● **GIVEN INSTRUCTION**
Print every one of the following records again, word for word, with nothing changed.
# START OF DATA ROWS
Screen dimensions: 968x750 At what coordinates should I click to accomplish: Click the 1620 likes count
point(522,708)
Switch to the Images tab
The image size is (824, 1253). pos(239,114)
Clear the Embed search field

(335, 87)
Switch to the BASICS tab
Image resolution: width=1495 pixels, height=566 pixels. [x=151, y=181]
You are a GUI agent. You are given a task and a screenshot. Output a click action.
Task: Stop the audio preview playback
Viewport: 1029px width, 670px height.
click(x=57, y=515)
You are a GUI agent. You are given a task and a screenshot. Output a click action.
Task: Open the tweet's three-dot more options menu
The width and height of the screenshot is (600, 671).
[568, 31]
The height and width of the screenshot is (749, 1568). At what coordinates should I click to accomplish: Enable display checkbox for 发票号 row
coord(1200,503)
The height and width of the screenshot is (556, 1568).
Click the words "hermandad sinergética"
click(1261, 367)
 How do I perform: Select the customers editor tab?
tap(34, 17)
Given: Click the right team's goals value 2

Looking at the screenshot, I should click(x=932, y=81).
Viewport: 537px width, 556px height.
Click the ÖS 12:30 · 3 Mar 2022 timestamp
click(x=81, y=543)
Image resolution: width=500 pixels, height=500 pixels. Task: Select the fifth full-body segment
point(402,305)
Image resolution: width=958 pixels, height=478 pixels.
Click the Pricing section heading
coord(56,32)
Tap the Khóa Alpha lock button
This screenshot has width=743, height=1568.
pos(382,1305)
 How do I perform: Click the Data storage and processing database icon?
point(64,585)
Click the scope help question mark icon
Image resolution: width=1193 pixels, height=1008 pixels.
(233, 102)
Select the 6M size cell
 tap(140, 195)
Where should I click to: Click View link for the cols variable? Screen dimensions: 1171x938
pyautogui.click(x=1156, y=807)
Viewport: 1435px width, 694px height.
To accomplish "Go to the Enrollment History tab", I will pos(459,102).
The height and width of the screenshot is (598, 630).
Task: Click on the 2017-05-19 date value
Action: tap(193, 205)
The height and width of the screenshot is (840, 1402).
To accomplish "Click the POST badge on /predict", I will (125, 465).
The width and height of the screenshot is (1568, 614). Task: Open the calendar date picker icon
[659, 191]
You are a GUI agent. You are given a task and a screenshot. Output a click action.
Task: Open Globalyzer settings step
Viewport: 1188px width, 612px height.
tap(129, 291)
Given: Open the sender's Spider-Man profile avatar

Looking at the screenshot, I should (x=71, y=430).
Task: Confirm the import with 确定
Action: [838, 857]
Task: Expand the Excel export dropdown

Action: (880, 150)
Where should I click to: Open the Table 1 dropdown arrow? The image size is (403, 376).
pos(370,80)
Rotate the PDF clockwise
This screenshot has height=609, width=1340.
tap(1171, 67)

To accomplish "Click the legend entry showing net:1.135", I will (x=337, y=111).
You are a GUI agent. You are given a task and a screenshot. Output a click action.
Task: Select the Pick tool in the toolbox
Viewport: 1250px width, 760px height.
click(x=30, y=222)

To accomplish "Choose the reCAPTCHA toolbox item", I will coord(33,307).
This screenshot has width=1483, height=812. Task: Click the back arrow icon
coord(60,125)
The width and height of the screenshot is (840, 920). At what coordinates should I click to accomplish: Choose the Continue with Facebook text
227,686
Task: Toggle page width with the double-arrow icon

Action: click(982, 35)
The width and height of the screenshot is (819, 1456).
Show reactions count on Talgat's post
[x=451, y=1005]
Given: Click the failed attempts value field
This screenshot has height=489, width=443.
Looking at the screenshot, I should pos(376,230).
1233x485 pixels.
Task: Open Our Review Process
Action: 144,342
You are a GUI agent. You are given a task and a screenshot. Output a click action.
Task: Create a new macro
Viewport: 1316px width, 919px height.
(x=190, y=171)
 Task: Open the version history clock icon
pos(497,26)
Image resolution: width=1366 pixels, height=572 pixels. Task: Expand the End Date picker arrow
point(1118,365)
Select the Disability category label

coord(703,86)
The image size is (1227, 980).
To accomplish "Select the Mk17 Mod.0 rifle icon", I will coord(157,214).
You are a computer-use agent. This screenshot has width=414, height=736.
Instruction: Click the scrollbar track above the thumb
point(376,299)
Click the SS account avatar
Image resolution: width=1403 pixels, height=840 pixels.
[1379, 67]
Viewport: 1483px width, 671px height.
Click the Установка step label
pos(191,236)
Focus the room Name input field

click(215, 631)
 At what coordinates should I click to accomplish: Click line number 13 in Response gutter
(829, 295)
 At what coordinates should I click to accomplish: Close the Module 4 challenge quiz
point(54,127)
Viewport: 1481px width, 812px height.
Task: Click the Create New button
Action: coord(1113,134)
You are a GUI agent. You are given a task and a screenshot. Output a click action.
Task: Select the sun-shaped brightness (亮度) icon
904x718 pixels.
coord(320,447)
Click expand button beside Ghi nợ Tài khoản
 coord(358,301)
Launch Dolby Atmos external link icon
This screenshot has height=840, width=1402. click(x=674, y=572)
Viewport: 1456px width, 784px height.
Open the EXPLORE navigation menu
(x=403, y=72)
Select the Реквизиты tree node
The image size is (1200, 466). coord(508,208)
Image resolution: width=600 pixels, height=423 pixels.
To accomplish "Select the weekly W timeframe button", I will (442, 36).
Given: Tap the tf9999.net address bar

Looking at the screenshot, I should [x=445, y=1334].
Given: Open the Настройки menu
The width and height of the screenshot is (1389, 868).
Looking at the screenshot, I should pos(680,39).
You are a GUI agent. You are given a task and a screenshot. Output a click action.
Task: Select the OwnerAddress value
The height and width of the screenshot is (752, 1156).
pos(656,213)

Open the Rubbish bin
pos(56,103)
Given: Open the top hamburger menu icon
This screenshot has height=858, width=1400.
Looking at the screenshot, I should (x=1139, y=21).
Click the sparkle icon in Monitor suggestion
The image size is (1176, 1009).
# END OF DATA ROWS
● **SOLVED PROBLEM**
Screen dimensions: 968x750 At what coordinates should I click to accomplish: Click the 1620 likes count
point(522,708)
Switch to the Images tab
The image size is (824, 1253). pos(239,114)
Clear the Embed search field

(335, 87)
Switch to the BASICS tab
Image resolution: width=1495 pixels, height=566 pixels. [x=151, y=181]
You are a GUI agent. You are given a task and a screenshot. Output a click action.
Task: Stop the audio preview playback
Viewport: 1029px width, 670px height.
click(x=57, y=515)
You are a GUI agent. You are given a task and a screenshot. Output a click action.
Task: Open the tweet's three-dot more options menu
The width and height of the screenshot is (600, 671).
[568, 31]
The height and width of the screenshot is (749, 1568). At what coordinates should I click to accomplish: Enable display checkbox for 发票号 row
coord(1200,503)
The height and width of the screenshot is (556, 1568).
Click the words "hermandad sinergética"
click(1261, 367)
 How do I perform: Select the customers editor tab?
tap(34, 17)
Given: Click the right team's goals value 2

Looking at the screenshot, I should click(x=932, y=81).
Viewport: 537px width, 556px height.
Click the ÖS 12:30 · 3 Mar 2022 timestamp
click(x=81, y=543)
Image resolution: width=500 pixels, height=500 pixels. Task: Select the fifth full-body segment
point(402,305)
Image resolution: width=958 pixels, height=478 pixels.
Click the Pricing section heading
coord(56,32)
Tap the Khóa Alpha lock button
This screenshot has width=743, height=1568.
pos(382,1305)
 How do I perform: Click the Data storage and processing database icon?
point(64,585)
Click the scope help question mark icon
Image resolution: width=1193 pixels, height=1008 pixels.
(233, 102)
Select the 6M size cell
 tap(140, 195)
Where should I click to: Click View link for the cols variable? Screen dimensions: 1171x938
pyautogui.click(x=1156, y=807)
Viewport: 1435px width, 694px height.
To accomplish "Go to the Enrollment History tab", I will pos(459,102).
The height and width of the screenshot is (598, 630).
Task: Click on the 2017-05-19 date value
Action: tap(193, 205)
The height and width of the screenshot is (840, 1402).
To accomplish "Click the POST badge on /predict", I will (125, 465).
The width and height of the screenshot is (1568, 614). Task: Open the calendar date picker icon
[659, 191]
You are a GUI agent. You are given a task and a screenshot. Output a click action.
Task: Open Globalyzer settings step
Viewport: 1188px width, 612px height.
tap(129, 291)
Given: Open the sender's Spider-Man profile avatar

Looking at the screenshot, I should (x=71, y=430).
Task: Confirm the import with 确定
Action: [838, 857]
Task: Expand the Excel export dropdown

Action: (880, 150)
Where should I click to: Open the Table 1 dropdown arrow? The image size is (403, 376).
pos(370,80)
Rotate the PDF clockwise
This screenshot has height=609, width=1340.
tap(1171, 67)

To accomplish "Click the legend entry showing net:1.135", I will (x=337, y=111).
You are a GUI agent. You are given a task and a screenshot. Output a click action.
Task: Select the Pick tool in the toolbox
Viewport: 1250px width, 760px height.
click(x=30, y=222)

To accomplish "Choose the reCAPTCHA toolbox item", I will coord(33,307).
This screenshot has width=1483, height=812. Task: Click the back arrow icon
coord(60,125)
The width and height of the screenshot is (840, 920). At what coordinates should I click to accomplish: Choose the Continue with Facebook text
227,686
Task: Toggle page width with the double-arrow icon

Action: click(982, 35)
The width and height of the screenshot is (819, 1456).
Show reactions count on Talgat's post
[x=451, y=1005]
Given: Click the failed attempts value field
This screenshot has height=489, width=443.
Looking at the screenshot, I should pos(376,230).
1233x485 pixels.
Task: Open Our Review Process
Action: 144,342
You are a GUI agent. You are given a task and a screenshot. Output a click action.
Task: Create a new macro
Viewport: 1316px width, 919px height.
(x=190, y=171)
 Task: Open the version history clock icon
pos(497,26)
Image resolution: width=1366 pixels, height=572 pixels. Task: Expand the End Date picker arrow
point(1118,365)
Select the Disability category label

coord(703,86)
The image size is (1227, 980).
To accomplish "Select the Mk17 Mod.0 rifle icon", I will coord(157,214).
You are a computer-use agent. This screenshot has width=414, height=736.
Instruction: Click the scrollbar track above the thumb
point(376,299)
Click the SS account avatar
Image resolution: width=1403 pixels, height=840 pixels.
[1379, 67]
Viewport: 1483px width, 671px height.
Click the Установка step label
pos(191,236)
Focus the room Name input field

click(215, 631)
 At what coordinates should I click to accomplish: Click line number 13 in Response gutter
(829, 295)
 At what coordinates should I click to accomplish: Close the Module 4 challenge quiz
point(54,127)
Viewport: 1481px width, 812px height.
Task: Click the Create New button
Action: coord(1113,134)
You are a GUI agent. You are given a task and a screenshot. Output a click action.
Task: Select the sun-shaped brightness (亮度) icon
904x718 pixels.
coord(320,447)
Click expand button beside Ghi nợ Tài khoản
 coord(358,301)
Launch Dolby Atmos external link icon
This screenshot has height=840, width=1402. click(x=674, y=572)
Viewport: 1456px width, 784px height.
Open the EXPLORE navigation menu
(x=403, y=72)
Select the Реквизиты tree node
The image size is (1200, 466). coord(508,208)
Image resolution: width=600 pixels, height=423 pixels.
To accomplish "Select the weekly W timeframe button", I will (442, 36).
Given: Tap the tf9999.net address bar

Looking at the screenshot, I should [x=445, y=1334].
Given: Open the Настройки menu
The width and height of the screenshot is (1389, 868).
Looking at the screenshot, I should pos(680,39).
You are a GUI agent. You are given a task and a screenshot. Output a click action.
Task: Select the OwnerAddress value
The height and width of the screenshot is (752, 1156).
pos(656,213)

Open the Rubbish bin
pos(56,103)
Given: Open the top hamburger menu icon
This screenshot has height=858, width=1400.
Looking at the screenshot, I should (x=1139, y=21).
Click the sparkle icon in Monitor suggestion
The image size is (1176, 1009).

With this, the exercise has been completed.